La Jolla Represents An Undervalued Player With Significant Upside, Says H.C. Wainwright
In a research note released Tuesday, H.C. Wainwright analyst Reni Benjamin reiterated a Buy rating on La Jolla Pharmaceutical (LJPC) and raised his price target to $20 (from $17), which represents a potential upside of approx. 100% from where the stock is currently trading.

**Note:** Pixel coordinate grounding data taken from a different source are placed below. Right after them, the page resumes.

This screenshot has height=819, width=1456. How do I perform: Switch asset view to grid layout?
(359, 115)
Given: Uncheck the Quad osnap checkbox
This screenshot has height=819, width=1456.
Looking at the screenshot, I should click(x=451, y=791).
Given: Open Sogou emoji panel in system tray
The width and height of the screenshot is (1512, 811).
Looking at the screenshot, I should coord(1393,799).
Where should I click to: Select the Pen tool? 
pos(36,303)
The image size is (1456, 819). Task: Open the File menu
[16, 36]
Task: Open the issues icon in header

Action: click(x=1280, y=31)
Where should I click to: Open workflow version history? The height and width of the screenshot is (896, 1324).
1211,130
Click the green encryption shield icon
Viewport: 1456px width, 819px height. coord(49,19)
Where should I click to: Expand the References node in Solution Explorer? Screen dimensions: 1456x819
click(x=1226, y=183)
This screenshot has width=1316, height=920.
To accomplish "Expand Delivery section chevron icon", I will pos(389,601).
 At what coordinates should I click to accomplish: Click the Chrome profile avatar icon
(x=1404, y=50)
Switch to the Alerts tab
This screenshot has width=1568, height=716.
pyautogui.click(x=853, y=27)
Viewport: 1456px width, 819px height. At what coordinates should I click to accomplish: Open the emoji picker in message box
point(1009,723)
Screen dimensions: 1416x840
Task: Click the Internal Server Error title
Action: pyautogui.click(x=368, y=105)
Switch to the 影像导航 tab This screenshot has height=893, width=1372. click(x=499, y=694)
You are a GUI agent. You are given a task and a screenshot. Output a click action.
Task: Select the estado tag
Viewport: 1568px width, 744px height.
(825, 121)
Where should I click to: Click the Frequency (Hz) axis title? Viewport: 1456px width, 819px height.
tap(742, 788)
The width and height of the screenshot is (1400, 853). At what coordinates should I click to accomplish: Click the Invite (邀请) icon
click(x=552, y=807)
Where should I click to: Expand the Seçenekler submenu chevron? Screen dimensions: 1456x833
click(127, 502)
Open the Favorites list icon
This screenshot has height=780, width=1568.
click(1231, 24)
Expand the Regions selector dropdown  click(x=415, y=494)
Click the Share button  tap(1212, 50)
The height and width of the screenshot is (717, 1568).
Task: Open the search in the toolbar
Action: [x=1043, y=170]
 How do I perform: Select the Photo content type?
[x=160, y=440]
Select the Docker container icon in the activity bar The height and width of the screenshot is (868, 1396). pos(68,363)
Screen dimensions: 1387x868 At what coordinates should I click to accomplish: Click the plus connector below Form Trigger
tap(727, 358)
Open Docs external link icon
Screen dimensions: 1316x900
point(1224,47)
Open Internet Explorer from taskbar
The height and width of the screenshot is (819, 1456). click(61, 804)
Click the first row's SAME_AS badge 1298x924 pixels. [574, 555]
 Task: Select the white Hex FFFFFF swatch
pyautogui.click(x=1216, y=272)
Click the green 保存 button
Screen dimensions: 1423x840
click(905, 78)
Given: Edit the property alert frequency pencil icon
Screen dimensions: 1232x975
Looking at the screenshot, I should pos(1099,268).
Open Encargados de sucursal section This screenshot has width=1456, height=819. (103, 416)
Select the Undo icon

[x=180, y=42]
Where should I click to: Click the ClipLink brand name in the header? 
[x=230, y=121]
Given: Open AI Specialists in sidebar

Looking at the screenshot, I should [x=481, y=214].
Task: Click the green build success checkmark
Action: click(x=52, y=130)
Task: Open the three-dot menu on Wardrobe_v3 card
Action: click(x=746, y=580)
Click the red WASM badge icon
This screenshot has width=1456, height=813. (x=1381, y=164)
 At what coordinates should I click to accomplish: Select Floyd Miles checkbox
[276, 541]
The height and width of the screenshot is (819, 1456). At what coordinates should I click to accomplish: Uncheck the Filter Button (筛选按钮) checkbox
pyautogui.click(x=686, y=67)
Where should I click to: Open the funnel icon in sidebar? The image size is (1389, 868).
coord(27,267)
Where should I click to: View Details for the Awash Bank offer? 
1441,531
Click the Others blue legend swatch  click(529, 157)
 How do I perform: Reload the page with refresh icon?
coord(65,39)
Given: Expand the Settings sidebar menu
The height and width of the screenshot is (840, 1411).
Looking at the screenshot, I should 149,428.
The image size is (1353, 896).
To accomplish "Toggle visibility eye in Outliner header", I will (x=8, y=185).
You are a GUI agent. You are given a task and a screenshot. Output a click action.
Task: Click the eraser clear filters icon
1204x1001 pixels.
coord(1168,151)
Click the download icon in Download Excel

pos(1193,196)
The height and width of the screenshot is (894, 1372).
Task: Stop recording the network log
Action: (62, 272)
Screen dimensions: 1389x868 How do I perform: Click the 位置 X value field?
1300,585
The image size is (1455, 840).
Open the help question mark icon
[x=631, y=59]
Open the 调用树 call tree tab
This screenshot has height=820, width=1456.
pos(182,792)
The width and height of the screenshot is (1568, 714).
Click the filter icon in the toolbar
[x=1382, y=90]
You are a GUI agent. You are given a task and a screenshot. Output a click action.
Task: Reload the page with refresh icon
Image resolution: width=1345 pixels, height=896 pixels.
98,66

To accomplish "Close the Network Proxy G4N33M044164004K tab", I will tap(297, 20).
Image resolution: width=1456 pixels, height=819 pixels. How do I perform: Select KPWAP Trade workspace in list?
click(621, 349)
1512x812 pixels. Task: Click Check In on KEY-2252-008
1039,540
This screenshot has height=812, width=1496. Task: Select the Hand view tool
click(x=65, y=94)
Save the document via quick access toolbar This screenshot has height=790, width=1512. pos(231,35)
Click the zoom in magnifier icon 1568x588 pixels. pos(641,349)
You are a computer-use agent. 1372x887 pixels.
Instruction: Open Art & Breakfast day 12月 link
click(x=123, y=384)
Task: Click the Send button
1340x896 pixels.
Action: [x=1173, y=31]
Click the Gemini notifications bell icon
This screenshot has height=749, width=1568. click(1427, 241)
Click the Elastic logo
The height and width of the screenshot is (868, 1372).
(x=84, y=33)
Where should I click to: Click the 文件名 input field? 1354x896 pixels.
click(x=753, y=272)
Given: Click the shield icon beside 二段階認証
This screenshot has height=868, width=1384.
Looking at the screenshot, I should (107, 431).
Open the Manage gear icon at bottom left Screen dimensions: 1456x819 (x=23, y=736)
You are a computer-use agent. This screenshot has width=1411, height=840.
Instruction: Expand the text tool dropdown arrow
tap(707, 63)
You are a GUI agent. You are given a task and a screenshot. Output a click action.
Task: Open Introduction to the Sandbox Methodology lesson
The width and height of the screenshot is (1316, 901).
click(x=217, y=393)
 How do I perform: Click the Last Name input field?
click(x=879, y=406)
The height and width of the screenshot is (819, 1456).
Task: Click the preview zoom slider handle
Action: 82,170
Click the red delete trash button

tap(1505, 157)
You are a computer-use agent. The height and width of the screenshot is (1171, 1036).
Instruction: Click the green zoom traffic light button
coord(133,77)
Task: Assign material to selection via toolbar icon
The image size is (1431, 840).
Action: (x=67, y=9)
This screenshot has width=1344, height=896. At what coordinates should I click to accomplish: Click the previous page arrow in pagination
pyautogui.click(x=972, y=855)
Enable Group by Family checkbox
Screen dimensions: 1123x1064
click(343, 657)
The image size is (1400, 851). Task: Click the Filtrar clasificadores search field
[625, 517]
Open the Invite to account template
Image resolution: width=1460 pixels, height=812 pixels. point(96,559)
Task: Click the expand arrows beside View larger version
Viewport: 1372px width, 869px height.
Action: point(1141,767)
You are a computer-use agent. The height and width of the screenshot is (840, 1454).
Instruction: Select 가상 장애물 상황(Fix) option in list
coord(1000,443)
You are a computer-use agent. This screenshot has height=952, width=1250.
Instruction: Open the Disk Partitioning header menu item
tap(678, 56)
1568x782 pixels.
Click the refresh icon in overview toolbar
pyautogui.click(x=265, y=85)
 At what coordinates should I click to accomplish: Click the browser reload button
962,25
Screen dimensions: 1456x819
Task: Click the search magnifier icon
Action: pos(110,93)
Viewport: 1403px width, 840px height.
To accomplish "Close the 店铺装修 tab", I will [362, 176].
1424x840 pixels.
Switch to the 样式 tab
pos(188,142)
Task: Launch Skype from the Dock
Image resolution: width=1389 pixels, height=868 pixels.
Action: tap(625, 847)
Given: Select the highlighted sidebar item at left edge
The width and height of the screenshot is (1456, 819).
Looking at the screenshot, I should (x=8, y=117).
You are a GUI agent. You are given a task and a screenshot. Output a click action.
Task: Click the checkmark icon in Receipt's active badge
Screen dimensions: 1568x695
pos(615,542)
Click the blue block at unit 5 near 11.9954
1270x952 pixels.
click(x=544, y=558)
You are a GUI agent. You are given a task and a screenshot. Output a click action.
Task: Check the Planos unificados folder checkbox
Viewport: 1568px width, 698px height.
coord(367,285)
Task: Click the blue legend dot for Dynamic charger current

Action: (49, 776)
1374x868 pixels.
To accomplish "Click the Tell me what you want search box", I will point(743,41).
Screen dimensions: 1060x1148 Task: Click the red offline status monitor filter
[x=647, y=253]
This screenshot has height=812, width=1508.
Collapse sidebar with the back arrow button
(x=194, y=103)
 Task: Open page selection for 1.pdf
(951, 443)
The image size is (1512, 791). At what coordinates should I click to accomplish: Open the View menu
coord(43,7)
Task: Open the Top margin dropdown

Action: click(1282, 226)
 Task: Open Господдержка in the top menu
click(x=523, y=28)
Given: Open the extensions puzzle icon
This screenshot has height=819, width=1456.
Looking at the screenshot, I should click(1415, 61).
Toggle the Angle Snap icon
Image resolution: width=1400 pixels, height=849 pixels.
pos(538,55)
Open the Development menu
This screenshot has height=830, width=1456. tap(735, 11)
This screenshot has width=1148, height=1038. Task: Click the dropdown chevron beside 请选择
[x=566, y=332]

Benjamin wrote, “La Jolla Pharmaceutical’s biotechnology franchise is comprised of GCS-100, a pectin based galectin-3 inhibitor in Phase 2 development in Chronic Kidney Disease (CKD). The company recently announced the development of LJPC-501 in Catecholamine Resistant Hypotension (CRH), expected to enter a pivotal trial in early 2015, in addition to LJPC-401 which should enter a Phase 1 trial in iron overload disorders later this year. Finally, the company disclosed that it is also developing LJPC-1010, an orally available formulation of GCS-100, in non-alcoholic steatohepatitis (NASH). Based on the clinical profile to date, we believe that GCS-100 shows best-in-class efficacy and safety profiles relative to other competitors in the space. Given the company’s portfolio of diverse assets, the potential to secure an ex-US partnership, and a cash position of $58 MM (pro forma), we believe La Jolla Pharmaceutical represents an undervalued player with significant upside for the longterm investor”.
According to TipRanks.com, which measures analysts’ and bloggers’ success rate based on how their calls perform, analyst Reni Benjamin has a -0.8% average return and a 36.7% success rate. Benjamin has a 4.7% average return when recommending LJPC, and is ranked #2552 out of 3203 analysts.